What to work on
Please reproduce the data below exactly, from the first line to the last.

Stored records:

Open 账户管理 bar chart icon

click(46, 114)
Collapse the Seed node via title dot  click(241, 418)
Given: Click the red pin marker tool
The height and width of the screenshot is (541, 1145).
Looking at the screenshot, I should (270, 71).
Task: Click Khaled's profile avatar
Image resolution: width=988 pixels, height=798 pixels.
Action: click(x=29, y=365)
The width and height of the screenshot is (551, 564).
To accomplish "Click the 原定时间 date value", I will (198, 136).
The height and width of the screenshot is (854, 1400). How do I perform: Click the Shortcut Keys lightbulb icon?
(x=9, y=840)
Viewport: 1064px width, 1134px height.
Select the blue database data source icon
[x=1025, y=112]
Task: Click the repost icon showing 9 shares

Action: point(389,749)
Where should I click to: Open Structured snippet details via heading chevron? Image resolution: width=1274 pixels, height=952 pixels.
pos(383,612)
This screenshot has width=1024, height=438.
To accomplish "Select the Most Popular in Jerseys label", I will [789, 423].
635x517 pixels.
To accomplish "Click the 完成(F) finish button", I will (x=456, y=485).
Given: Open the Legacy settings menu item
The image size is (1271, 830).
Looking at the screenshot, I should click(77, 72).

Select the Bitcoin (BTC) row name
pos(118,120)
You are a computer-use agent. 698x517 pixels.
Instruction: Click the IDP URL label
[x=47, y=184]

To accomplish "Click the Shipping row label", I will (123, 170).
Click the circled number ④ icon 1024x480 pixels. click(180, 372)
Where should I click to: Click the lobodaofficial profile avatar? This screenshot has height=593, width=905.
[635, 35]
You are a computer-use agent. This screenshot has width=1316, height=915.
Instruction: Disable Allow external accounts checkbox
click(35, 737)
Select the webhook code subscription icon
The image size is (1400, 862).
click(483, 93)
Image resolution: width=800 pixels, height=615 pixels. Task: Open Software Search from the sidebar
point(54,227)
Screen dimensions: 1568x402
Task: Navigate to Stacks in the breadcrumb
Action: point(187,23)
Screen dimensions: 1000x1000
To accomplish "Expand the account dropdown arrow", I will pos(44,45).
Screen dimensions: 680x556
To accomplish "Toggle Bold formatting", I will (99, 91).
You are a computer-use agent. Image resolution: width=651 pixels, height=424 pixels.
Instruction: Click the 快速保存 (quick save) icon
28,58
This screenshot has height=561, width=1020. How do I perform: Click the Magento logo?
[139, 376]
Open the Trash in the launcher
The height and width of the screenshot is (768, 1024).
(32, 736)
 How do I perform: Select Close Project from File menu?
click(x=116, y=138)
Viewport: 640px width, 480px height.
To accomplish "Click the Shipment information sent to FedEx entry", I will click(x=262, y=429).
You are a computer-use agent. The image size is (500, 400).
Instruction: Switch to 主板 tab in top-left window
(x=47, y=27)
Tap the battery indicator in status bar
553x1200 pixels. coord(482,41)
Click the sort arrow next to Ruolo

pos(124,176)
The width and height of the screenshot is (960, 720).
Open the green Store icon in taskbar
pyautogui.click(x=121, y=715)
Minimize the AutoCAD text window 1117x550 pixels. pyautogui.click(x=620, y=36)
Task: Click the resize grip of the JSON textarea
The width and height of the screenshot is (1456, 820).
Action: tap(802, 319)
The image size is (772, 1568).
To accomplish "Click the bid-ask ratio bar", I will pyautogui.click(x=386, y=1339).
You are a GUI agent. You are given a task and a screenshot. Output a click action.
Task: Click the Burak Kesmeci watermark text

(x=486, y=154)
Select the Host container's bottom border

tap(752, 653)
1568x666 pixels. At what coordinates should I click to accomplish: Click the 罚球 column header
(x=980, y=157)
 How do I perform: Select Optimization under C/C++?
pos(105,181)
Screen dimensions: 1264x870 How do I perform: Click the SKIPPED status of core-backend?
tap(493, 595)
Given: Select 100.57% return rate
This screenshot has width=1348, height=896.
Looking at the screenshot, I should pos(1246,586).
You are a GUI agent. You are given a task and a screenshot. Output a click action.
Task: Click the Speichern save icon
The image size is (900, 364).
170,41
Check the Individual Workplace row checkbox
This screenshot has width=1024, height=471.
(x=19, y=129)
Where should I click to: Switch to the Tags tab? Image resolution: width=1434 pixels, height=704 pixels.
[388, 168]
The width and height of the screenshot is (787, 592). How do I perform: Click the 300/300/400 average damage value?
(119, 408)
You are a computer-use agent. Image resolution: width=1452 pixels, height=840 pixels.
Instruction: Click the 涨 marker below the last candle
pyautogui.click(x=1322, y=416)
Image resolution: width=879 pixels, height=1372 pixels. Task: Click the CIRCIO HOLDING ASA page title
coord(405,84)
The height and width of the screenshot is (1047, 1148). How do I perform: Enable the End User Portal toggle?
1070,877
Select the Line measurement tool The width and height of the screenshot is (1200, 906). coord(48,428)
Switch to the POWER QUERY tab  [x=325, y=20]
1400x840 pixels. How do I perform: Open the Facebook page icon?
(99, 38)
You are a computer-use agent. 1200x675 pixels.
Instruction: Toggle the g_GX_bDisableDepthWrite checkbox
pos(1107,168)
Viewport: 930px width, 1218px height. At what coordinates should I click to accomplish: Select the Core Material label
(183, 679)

Expected answer
Open 账户管理 bar chart icon

click(46, 114)
Collapse the Seed node via title dot  click(241, 418)
Given: Click the red pin marker tool
The height and width of the screenshot is (541, 1145).
Looking at the screenshot, I should (270, 71).
Task: Click Khaled's profile avatar
Image resolution: width=988 pixels, height=798 pixels.
Action: click(x=29, y=365)
The width and height of the screenshot is (551, 564).
To accomplish "Click the 原定时间 date value", I will (198, 136).
The height and width of the screenshot is (854, 1400). How do I perform: Click the Shortcut Keys lightbulb icon?
(x=9, y=840)
Viewport: 1064px width, 1134px height.
Select the blue database data source icon
[x=1025, y=112]
Task: Click the repost icon showing 9 shares

Action: point(389,749)
Where should I click to: Open Structured snippet details via heading chevron? Image resolution: width=1274 pixels, height=952 pixels.
pos(383,612)
This screenshot has width=1024, height=438.
To accomplish "Select the Most Popular in Jerseys label", I will [789, 423].
635x517 pixels.
To accomplish "Click the 完成(F) finish button", I will (x=456, y=485).
Given: Open the Legacy settings menu item
The image size is (1271, 830).
Looking at the screenshot, I should click(77, 72).

Select the Bitcoin (BTC) row name
pos(118,120)
You are a computer-use agent. 698x517 pixels.
Instruction: Click the IDP URL label
[x=47, y=184]

To accomplish "Click the Shipping row label", I will (123, 170).
Click the circled number ④ icon 1024x480 pixels. click(180, 372)
Where should I click to: Click the lobodaofficial profile avatar? This screenshot has height=593, width=905.
[635, 35]
You are a computer-use agent. This screenshot has width=1316, height=915.
Instruction: Disable Allow external accounts checkbox
click(35, 737)
Select the webhook code subscription icon
The image size is (1400, 862).
click(483, 93)
Image resolution: width=800 pixels, height=615 pixels. Task: Open Software Search from the sidebar
point(54,227)
Screen dimensions: 1568x402
Task: Navigate to Stacks in the breadcrumb
Action: point(187,23)
Screen dimensions: 1000x1000
To accomplish "Expand the account dropdown arrow", I will pos(44,45).
Screen dimensions: 680x556
To accomplish "Toggle Bold formatting", I will (99, 91).
You are a computer-use agent. Image resolution: width=651 pixels, height=424 pixels.
Instruction: Click the 快速保存 (quick save) icon
28,58
This screenshot has height=561, width=1020. How do I perform: Click the Magento logo?
[139, 376]
Open the Trash in the launcher
The height and width of the screenshot is (768, 1024).
(32, 736)
 How do I perform: Select Close Project from File menu?
click(x=116, y=138)
Viewport: 640px width, 480px height.
To accomplish "Click the Shipment information sent to FedEx entry", I will click(x=262, y=429).
You are a computer-use agent. The image size is (500, 400).
Instruction: Switch to 主板 tab in top-left window
(x=47, y=27)
Tap the battery indicator in status bar
553x1200 pixels. coord(482,41)
Click the sort arrow next to Ruolo

pos(124,176)
The width and height of the screenshot is (960, 720).
Open the green Store icon in taskbar
pyautogui.click(x=121, y=715)
Minimize the AutoCAD text window 1117x550 pixels. pyautogui.click(x=620, y=36)
Task: Click the resize grip of the JSON textarea
The width and height of the screenshot is (1456, 820).
Action: tap(802, 319)
The image size is (772, 1568).
To accomplish "Click the bid-ask ratio bar", I will pyautogui.click(x=386, y=1339).
You are a GUI agent. You are given a task and a screenshot. Output a click action.
Task: Click the Burak Kesmeci watermark text

(x=486, y=154)
Select the Host container's bottom border

tap(752, 653)
1568x666 pixels. At what coordinates should I click to accomplish: Click the 罚球 column header
(x=980, y=157)
 How do I perform: Select Optimization under C/C++?
pos(105,181)
Screen dimensions: 1264x870 How do I perform: Click the SKIPPED status of core-backend?
tap(493, 595)
Given: Select 100.57% return rate
This screenshot has width=1348, height=896.
Looking at the screenshot, I should pos(1246,586).
You are a GUI agent. You are given a task and a screenshot. Output a click action.
Task: Click the Speichern save icon
The image size is (900, 364).
170,41
Check the Individual Workplace row checkbox
This screenshot has width=1024, height=471.
(x=19, y=129)
Where should I click to: Switch to the Tags tab? Image resolution: width=1434 pixels, height=704 pixels.
[388, 168]
The width and height of the screenshot is (787, 592). How do I perform: Click the 300/300/400 average damage value?
(119, 408)
You are a computer-use agent. Image resolution: width=1452 pixels, height=840 pixels.
Instruction: Click the 涨 marker below the last candle
pyautogui.click(x=1322, y=416)
Image resolution: width=879 pixels, height=1372 pixels. Task: Click the CIRCIO HOLDING ASA page title
coord(405,84)
The height and width of the screenshot is (1047, 1148). How do I perform: Enable the End User Portal toggle?
1070,877
Select the Line measurement tool The width and height of the screenshot is (1200, 906). coord(48,428)
Switch to the POWER QUERY tab  [x=325, y=20]
1400x840 pixels. How do I perform: Open the Facebook page icon?
(99, 38)
You are a computer-use agent. 1200x675 pixels.
Instruction: Toggle the g_GX_bDisableDepthWrite checkbox
pos(1107,168)
Viewport: 930px width, 1218px height. At what coordinates should I click to accomplish: Select the Core Material label
(183, 679)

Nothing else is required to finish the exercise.